Пока ехала, я вдруг вспомнила, как лет через пять, после того как мы поженились, нас пригласили на ужин в дом знаменитого артиста балета, немца, который в те времена жил в Нью-Йорке. Мой муж тогда работал в театре, где этот артист давал сольные представления. Квартирка его, совсем небольшая, оказалась заполнена необычными вещицами: одни он нашел на улице, другие купил, пока мотался по миру, какие-то ему подарили — и все они, расставленные и разложенные в удивительной гармонии с пространством, выглядели уместно, изящно, то есть несли в себе все те качества, благодаря которым нам было так приятно наблюдать за этим человеком на сцене. В то же время я с какой-то неловкостью, даже грустью наблюдала, как он ходит по дому в обычной одежде и коричневых шлепанцах, и ничто не выдает в этом теле того огромного физического таланта, которым мы так восхищались. Мне ужасно захотелось подстеречь в этой будничности какой-то всплеск, какое-то па — прыжок или вращение — которое выдаст его истинную мощь. Тем не менее, как только я привыкла к облику хозяина в домашней одежде и увлеклась его бесконечными маленькими коллекциями, меня охватило ликование, особое ощущение «чужой жизни»: я всегда ликую, проникая в чье-то существование, примеряя его к себе, на миг я готова изменить всем своим привычкам и зажить вот так — как живут другие. Наутро я, конечно, просыпаюсь в знакомой и незыблемой обстановке собственного дома, и от моей готовности не остается и следа. В какой-то момент я вышла из-за стола и направилась в ванную. По пути оказалась открытая нараспашку дверь в спальню, совсем пустую и аскетичную: кровать и деревянный стул, да в углу на стене иконы со свечками.
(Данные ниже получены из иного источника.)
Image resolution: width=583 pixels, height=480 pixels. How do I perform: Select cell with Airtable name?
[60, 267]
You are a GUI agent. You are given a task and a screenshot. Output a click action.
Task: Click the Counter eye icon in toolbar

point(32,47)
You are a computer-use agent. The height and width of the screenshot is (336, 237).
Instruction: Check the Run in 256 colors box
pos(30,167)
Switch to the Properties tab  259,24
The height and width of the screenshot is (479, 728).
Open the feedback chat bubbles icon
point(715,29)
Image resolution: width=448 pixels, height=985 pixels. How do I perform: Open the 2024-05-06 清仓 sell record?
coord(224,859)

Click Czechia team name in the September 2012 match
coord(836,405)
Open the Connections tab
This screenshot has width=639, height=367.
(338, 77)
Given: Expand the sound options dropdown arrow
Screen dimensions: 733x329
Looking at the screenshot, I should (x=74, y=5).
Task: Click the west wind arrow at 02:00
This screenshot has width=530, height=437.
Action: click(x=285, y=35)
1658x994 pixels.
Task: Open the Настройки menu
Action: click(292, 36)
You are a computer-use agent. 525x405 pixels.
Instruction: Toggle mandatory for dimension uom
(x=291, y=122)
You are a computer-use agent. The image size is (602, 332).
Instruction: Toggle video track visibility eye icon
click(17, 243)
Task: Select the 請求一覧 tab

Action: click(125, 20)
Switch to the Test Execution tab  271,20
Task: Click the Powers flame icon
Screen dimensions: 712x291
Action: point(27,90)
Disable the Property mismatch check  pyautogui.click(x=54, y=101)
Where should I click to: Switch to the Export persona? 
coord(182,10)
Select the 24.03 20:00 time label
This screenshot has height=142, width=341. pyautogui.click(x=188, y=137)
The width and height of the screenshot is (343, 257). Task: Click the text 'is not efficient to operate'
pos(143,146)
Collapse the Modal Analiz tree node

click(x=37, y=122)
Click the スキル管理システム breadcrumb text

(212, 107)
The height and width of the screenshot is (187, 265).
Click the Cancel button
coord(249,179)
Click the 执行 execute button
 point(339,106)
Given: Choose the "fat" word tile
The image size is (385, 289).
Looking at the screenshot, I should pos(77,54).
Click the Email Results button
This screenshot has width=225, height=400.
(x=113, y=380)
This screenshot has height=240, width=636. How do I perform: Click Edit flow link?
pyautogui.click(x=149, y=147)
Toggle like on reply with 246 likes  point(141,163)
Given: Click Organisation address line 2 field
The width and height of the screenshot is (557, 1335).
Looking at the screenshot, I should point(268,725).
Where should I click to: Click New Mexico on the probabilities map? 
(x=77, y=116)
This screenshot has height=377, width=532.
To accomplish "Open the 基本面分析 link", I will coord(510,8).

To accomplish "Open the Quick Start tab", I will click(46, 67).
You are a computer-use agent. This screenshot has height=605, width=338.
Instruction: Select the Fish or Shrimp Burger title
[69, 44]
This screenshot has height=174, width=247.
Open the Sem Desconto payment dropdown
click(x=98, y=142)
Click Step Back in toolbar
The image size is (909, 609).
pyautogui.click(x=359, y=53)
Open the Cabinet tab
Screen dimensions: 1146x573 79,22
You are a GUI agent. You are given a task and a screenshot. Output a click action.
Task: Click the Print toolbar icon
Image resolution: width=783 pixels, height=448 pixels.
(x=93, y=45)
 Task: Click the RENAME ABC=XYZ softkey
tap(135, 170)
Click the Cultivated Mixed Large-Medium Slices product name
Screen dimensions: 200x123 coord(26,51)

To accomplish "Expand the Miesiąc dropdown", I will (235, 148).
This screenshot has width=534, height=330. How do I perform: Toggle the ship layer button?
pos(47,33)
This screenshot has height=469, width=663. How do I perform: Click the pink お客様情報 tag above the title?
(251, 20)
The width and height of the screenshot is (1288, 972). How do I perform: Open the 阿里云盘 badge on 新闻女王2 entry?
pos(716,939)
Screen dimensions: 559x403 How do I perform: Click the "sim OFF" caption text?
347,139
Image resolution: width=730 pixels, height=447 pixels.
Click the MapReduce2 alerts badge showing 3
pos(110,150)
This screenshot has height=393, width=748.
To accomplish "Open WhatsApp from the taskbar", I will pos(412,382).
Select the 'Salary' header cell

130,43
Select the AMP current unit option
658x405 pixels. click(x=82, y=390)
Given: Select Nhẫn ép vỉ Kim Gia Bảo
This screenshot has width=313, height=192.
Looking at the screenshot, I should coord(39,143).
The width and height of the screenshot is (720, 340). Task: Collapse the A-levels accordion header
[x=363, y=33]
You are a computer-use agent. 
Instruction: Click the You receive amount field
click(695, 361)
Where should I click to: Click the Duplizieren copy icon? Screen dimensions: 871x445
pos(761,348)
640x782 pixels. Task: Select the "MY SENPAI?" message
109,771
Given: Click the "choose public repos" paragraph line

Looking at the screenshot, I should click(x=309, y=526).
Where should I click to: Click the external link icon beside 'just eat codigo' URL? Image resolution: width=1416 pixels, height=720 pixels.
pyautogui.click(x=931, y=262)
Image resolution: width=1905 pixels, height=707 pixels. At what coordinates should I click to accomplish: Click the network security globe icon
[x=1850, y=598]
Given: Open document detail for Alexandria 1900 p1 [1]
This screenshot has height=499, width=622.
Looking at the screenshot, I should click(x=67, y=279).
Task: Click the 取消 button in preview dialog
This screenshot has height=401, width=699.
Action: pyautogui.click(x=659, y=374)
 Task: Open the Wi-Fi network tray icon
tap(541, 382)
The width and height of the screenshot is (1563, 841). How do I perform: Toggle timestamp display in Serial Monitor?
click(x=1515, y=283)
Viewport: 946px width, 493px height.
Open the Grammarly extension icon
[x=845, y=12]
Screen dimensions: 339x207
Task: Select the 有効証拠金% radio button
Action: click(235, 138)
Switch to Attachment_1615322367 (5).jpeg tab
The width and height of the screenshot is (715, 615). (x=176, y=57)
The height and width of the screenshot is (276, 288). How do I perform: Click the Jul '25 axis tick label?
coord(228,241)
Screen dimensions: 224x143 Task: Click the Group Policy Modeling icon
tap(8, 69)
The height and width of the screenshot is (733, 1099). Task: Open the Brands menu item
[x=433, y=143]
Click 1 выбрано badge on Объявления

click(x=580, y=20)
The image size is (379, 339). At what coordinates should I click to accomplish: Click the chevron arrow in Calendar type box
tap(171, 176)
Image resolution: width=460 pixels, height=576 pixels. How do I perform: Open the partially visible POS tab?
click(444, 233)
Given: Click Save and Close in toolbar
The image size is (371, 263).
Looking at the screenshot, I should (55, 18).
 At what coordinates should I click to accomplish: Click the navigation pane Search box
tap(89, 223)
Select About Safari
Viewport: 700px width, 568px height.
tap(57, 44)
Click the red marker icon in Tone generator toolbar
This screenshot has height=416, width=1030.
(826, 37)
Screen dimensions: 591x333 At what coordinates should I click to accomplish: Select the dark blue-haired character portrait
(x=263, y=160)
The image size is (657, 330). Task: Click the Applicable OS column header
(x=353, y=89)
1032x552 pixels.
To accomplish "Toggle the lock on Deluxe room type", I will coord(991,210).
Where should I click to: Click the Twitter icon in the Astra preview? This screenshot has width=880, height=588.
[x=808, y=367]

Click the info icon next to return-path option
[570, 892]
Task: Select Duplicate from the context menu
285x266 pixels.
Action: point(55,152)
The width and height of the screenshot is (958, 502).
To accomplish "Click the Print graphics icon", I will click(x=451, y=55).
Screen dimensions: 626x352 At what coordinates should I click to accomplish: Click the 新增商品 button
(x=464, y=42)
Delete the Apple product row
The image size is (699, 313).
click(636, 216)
Широкое окно выходило на юг, и там, в темноте, чернели силуэты Нижнего Манхэттена. На голых стенах висел только один листок, прикрепленный булавочками, — яркая картинка, из тех, где среди вроде бы беспорядочных разноцветных мазков, как среди трясины, вдруг проступают лица, иногда даже фигуры в шляпах. Лица на верхней половине листка были опрокинуты, словно художник в какой-то момент перевернул картинку или сам переполз на другую сторону, чтобы дорисовать остальное. Эта работа разительно отличалась от других вещей, которые собирал хозяин дома. Я рассматривала ее долго, несколько минут, и лишь потом прошла дальше.